Every Inch of You is Perfect.

Now that we’re done with Toddler Tunes, I’m trying to stay current with the music my kids like. As a result, I discovered a song called “All About That Bass.”

The song is quite catchy, with doo-wop harmony that sounds like it was created in the 1950’s. But the subject of the song couldn’t be further from that era. It’s a song about a woman who loves and appreciates her body, even though writer/singer Meghan Trainor “ain’t no size 2.”

“All About That Bass” has become a sort of pop anthem for women of all sizes. The song skyrocketed to Number One on the Billboard charts and around the world. It’s got two Grammy nominations, for Song and Record of the Year.

The kids think I’m hysterical. When the song comes on the radio, Dylan dictates my car-driving dance moves as if he choreographed them himself.

“Then she puts up her pointer finger and waves it from side to side,” he says, laughing, as I dance with only my finger – for safety while driving a car.

And while it is fun and catchy, I discovered one horrifying thing when I tried to sing along with “All About That Bass.”

I can’t sing it without crying.

Meghan Trainor sings, “My mama, she told me don’t worry about your size,” and I burst into tears. Because I was taught that I should worry about my size. I learned it from everywhere.

Two lines later, when the song declares, “Every inch of you is perfect from the bottom to the top,” I am sobbing.

I think the reason I cry is because I spent the vast majority of my life not believing I was okay.

I feel pretty good about me now, for the most part. But I always feel 30 pounds overweight which, like much of the population, I am.

This song promises me that I am okay anyway. So I cry. I cry for the sheer joy of remembering that I am okay, no matter what size I am.

And I cry with happiness that the woman who wrote this song is broadcasting this OK-ness to the rest of the world. I cry because people are listening – young and old – and because maybe, like me, it reminds them of their own beauty.

Dylan’s 7th grade girlfriend, who is naturally gorgeous, was on a diet for the entire four months they were together.

She was 12.

It was so sad to watch, to hear, to know that this gorgeous girl was constantly worried about her size. Most of the girls in Dylan’s school are worried about their size.

And this song stands out among all the other pop songs, which come with videos – gorgeous guys declaring their love to perfect, leggy blondes, and size-zero girls dancing seductively on the screen.

Meanwhile, “All About That Bass” says what no one has ever said before: “Every inch of you is perfect from the bottom to the top.”

And it reminds me – but it’s painful, too, remembering the years that I hated myself for not being perfect. For not knowing that I was perfect, at any size. (There were other reasons I was not perfect, too – of course.)

I love the song, for what it can do for the new generation. I love what it does for me, every time it comes on the radio.
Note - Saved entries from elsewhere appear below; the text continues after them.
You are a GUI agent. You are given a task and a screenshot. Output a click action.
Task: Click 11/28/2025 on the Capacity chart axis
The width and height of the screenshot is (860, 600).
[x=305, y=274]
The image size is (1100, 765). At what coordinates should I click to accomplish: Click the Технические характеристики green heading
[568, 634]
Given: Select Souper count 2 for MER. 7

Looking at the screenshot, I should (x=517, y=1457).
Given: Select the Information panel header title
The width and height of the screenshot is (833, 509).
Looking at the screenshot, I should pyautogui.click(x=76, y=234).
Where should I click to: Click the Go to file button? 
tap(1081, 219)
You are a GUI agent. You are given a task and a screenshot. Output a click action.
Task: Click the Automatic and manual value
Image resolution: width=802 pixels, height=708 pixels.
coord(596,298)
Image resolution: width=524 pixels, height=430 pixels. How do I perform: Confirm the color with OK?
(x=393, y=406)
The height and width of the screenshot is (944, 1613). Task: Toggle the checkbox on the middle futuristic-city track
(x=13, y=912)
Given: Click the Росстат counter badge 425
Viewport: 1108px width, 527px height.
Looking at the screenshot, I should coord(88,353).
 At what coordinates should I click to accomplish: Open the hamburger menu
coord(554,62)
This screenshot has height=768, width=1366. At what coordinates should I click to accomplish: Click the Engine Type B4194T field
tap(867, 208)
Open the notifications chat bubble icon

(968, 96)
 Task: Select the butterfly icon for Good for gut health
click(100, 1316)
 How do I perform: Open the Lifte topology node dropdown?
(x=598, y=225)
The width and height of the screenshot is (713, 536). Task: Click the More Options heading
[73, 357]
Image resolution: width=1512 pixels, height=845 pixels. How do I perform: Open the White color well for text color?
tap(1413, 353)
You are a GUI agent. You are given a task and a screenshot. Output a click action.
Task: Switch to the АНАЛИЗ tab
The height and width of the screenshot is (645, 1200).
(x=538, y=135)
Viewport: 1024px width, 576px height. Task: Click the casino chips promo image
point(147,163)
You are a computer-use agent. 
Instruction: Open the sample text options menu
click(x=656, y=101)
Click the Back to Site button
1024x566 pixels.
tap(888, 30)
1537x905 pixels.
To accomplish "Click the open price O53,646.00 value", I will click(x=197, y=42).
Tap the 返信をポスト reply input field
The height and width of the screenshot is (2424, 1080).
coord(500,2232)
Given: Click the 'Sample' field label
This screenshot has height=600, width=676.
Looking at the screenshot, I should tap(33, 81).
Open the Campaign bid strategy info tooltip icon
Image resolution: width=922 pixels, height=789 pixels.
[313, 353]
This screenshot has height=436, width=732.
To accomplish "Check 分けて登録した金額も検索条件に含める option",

And I hope its positive impact lasts – for our kids’ sake, as well as ours.

5 Comments

  1. Janet Moore says:

    I know. My fault.

    • Lorrie Roth says:

      Oh Aunt Janet everything can not possibly be your fault!

    • Kirsten says:

      I don’t know how all these comments slipped by me! Mum, yes, it is all your fault. Whatever is NOT your fault is definitely mine. And Lorrie, OMG how I HATE that song by Tove Lo! Shane is now the school’s monitor and has explained to everyone its true meaning – and how dangerous it is. And Kelli, I doubt if my relationship with the song would change if I’d had girls instead of boys. It’s what’s inside me that makes me so passionate about various songs – not just what messages I want to impart. The best I can do at this point is to keep up with what the messages ARE out there – and try to counteract the negativity if the kids start getting sucked in. That’s all I can do, as a parent!

  2. Lorrie Roth says:

    Kelli, that song doesn’t bother me as much as the one by Tove Lo & Hippie Sabotage that says “You’re gone and I got to stay high all the time to keep you off my mind”. That song tells girls that her worth is measured by relationship status; as well as the solution is found in altering ones consciousness. To me this is much worse than celebrating a big butt or worrying if boys like a big butt. I tell Joy that a girl/woman is important whether in a relationship or not, skinny or chubby & that the most important thing is to love God and your neighbor as yourself! Be proud of who you are, just as you are. Now I finally understand why parents freak about music & it’s lyrics…

  3. Kelli says:

    Oh, gosh… I wonder if your reaction would be different if you had girls instead of boys. I have a serious love/hate relationship with this song and have sat the kids down more than once to talk about how perfect their bodies just because they ARE, not because “boys like more booty.” I still hear a sad message in those lyrics.